GIVEN INSTRUCTION >>
Copy the passage about the Sarah Jane Smith audio drama from "Meanwhile, Sarah Jane" up to and including "the initials SJS...", swapping every "manuscript" for "codex".

SOURCE PASSAGE >>
Sarah Jane Smith: Buried Secrets is a Big Finish Productions audio drama based on the long-running British science fiction television series Doctor Who. It stars Elisabeth Sladen reprising her role as Sarah Jane Smith.

Plot 
By chance, Sarah Jane meets Harry Sullivan's brother: who is working at a research base in the Antarctic, which Sarah Jane is co-funding through her inheritance from Aunt Lavinia. Will Sullivan is trying to learn what has become of his brother, who has disappeared. He invites Sarah Jane to join him in the Antarctic as soon as she can conclude her current investigation.

Meanwhile, Sarah Jane learns of the death of Hilda Winters, then receives a letter from her from beyond the grave. The letter speaks of a 16th-century manuscript known as The Book of Tomorrows which foretells the future, and which is being urgently sought by the mysterious Keeper. Sarah Jane is in danger whilst she remains in possession of the letter.

When Sarah Jane's friend Natalie is arrested in Florence on a murder charge whilst taking part in an archaeological dig, Sarah Jane rushes to her assistance, and in Italy unearths a centuries-old conspiracy. Natalie has uncovered information about the manuscript, which has been missing for centuries. It predicts an alien invasion of the Earth, in which the key figure will be a person named Sarah Jane, with the initials SJS...

Cast 
 Sarah Jane Smith – Elisabeth Sladen
 Josh Townsend – Jeremy James
 Natalie Redfern – Sadie Miller
 Will Sullivan – Tom Chadbon
 Professor Edmons – Ivor Danvers
 Luca – Daniel Barzotti
 Newsreader – Shaun Ley
 Ben Kimmel- Jon Weinberg
 Keeper – Jacqueline Pearce
 Dexter – David Gooderson
 Maude – Patricia Leventon
 Sir Donald – Stephen Greif

Notes 
 Both Tom Chadbon and David Gooderson appeared in Fourth Doctor serials produced in 1979. Chadbon played Duggan in City of Death while Gooderson was the second actor to play Davros, the creator of the Daleks, in Destiny of the Daleks.

MATERIAL SHOWN >>
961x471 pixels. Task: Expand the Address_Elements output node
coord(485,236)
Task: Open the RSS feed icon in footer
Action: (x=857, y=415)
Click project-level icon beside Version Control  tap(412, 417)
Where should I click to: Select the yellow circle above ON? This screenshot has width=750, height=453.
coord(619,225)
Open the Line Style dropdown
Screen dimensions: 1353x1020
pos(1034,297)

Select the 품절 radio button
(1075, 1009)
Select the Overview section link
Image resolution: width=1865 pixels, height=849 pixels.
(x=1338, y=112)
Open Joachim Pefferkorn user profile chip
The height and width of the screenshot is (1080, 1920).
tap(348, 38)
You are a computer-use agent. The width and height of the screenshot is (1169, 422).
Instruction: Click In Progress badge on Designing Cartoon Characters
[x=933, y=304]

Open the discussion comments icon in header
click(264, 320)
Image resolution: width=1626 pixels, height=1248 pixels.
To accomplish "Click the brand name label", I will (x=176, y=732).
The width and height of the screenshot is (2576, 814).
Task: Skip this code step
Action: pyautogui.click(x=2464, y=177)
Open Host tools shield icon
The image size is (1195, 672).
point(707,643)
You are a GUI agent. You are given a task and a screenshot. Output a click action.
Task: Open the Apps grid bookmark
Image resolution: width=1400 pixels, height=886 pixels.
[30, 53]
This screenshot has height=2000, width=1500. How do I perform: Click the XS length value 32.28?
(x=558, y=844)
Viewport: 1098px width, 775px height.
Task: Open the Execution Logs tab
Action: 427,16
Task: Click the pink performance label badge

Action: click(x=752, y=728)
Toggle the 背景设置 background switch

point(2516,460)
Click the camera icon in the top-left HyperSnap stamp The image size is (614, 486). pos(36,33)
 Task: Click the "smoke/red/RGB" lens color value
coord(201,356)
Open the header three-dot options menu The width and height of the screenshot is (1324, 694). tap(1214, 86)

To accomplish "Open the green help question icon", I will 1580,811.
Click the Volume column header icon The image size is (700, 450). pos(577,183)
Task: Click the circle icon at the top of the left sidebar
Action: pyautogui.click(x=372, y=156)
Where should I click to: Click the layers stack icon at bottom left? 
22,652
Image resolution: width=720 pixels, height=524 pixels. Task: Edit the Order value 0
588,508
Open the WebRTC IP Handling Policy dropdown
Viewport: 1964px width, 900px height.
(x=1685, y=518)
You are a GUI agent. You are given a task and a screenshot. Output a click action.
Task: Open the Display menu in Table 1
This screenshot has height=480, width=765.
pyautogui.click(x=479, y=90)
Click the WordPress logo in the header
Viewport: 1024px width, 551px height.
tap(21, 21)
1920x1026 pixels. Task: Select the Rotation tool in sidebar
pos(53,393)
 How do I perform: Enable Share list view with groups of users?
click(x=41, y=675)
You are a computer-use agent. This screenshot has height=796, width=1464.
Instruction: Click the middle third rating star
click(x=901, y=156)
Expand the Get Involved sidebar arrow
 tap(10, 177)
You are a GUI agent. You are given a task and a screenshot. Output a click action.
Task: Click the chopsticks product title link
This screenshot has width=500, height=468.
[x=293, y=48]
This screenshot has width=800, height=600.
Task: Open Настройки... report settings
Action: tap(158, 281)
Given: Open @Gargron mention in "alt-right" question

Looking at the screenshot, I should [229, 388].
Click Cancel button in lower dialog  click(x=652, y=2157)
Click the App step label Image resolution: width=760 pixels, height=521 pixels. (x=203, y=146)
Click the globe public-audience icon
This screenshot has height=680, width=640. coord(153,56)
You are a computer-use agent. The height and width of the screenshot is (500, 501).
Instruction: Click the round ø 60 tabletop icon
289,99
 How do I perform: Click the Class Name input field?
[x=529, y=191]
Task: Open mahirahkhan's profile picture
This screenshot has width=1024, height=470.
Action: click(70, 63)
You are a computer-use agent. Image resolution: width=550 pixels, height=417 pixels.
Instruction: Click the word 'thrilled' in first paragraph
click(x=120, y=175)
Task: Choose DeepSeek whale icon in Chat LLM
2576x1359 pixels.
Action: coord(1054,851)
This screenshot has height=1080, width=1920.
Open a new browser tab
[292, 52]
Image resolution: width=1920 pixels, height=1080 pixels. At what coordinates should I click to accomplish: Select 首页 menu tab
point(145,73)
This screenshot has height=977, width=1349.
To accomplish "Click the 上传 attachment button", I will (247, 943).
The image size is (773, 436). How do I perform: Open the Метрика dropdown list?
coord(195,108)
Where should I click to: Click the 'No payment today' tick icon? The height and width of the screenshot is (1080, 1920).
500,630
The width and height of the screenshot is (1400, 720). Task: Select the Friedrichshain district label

RESULT OF THE EXERCISE >>
Meanwhile, Sarah Jane learns of the death of Hilda Winters, then receives a letter from her from beyond the grave. The letter speaks of a 16th-century codex known as The Book of Tomorrows which foretells the future, and which is being urgently sought by the mysterious Keeper. Sarah Jane is in danger whilst she remains in possession of the letter.

When Sarah Jane's friend Natalie is arrested in Florence on a murder charge whilst taking part in an archaeological dig, Sarah Jane rushes to her assistance, and in Italy unearths a centuries-old conspiracy. Natalie has uncovered information about the codex, which has been missing for centuries. It predicts an alien invasion of the Earth, in which the key figure will be a person named Sarah Jane, with the initials SJS...